**Problem:** From the first line of the entries below to the line with "You are a computer-use agent. Image resolution: width=1024", give each line again exactly.
== == ==
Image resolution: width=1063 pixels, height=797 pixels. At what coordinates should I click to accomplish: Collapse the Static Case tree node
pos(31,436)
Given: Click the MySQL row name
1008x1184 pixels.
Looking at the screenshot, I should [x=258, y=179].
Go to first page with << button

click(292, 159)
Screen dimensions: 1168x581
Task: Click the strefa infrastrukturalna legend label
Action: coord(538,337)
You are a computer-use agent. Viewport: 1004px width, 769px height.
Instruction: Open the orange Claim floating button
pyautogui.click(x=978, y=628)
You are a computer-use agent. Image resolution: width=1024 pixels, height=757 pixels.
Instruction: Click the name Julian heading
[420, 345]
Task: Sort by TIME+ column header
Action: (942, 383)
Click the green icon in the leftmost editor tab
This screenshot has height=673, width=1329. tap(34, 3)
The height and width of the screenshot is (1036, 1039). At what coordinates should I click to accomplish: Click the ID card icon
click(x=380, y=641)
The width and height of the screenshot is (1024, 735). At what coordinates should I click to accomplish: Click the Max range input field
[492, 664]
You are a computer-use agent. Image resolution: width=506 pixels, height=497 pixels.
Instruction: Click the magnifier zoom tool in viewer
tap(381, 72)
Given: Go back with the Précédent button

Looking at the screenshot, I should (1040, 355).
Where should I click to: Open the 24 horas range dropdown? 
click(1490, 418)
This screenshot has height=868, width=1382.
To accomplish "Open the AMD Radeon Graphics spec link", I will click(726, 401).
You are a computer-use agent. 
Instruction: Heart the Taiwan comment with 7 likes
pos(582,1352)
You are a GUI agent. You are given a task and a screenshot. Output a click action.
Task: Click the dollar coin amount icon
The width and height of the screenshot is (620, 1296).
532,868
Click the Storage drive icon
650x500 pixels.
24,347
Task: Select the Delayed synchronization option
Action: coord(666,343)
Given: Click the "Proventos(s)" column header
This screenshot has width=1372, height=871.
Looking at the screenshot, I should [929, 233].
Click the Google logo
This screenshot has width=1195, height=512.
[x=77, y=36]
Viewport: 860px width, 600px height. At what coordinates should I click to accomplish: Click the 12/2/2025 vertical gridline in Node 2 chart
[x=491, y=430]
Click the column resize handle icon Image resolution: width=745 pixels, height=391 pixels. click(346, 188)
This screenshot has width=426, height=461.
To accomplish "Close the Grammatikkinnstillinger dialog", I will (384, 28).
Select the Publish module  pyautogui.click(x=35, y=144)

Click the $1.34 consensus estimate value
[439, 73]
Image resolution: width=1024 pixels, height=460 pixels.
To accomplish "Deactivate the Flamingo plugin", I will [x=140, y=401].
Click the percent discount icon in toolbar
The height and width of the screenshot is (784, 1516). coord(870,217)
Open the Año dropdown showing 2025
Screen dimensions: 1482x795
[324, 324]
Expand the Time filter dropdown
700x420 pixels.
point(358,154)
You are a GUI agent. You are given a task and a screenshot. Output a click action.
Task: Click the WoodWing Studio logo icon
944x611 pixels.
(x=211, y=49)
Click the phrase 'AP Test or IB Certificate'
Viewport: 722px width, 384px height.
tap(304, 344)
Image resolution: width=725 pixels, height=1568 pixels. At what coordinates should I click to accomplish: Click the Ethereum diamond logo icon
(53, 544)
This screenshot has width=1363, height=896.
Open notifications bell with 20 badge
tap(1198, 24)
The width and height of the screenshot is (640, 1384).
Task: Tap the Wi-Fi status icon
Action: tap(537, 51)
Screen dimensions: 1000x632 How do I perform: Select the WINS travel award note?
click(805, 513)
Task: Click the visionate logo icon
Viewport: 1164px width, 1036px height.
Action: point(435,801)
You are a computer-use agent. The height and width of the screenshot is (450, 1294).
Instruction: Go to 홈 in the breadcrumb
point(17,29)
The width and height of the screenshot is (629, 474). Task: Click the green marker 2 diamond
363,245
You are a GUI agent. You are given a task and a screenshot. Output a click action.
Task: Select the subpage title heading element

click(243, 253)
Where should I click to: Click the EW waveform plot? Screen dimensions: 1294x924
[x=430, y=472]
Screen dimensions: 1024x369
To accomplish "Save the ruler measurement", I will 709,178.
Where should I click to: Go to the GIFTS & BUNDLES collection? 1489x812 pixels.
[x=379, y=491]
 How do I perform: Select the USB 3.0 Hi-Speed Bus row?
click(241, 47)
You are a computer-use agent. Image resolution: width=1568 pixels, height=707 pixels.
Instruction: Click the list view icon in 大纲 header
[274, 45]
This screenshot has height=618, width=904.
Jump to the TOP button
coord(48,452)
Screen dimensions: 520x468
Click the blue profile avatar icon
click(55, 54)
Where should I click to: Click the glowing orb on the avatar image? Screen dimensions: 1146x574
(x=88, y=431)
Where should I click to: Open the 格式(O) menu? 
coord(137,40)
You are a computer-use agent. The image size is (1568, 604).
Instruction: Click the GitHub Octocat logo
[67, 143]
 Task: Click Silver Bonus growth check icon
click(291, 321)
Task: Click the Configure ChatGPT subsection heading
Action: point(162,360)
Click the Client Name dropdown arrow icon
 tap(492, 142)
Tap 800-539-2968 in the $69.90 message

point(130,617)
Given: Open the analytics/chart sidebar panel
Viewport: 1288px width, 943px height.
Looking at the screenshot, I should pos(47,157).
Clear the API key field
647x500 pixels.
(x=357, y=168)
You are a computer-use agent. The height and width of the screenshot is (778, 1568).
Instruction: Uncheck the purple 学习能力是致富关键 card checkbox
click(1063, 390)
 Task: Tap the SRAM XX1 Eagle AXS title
== == ==
**The answer:**
Image resolution: width=1063 pixels, height=797 pixels. At what coordinates should I click to accomplish: Collapse the Static Case tree node
pos(31,436)
Given: Click the MySQL row name
1008x1184 pixels.
Looking at the screenshot, I should [x=258, y=179].
Go to first page with << button

click(292, 159)
Screen dimensions: 1168x581
Task: Click the strefa infrastrukturalna legend label
Action: coord(538,337)
You are a computer-use agent. Viewport: 1004px width, 769px height.
Instruction: Open the orange Claim floating button
pyautogui.click(x=978, y=628)
You are a computer-use agent. Image resolution: width=1024 pixels, height=757 pixels.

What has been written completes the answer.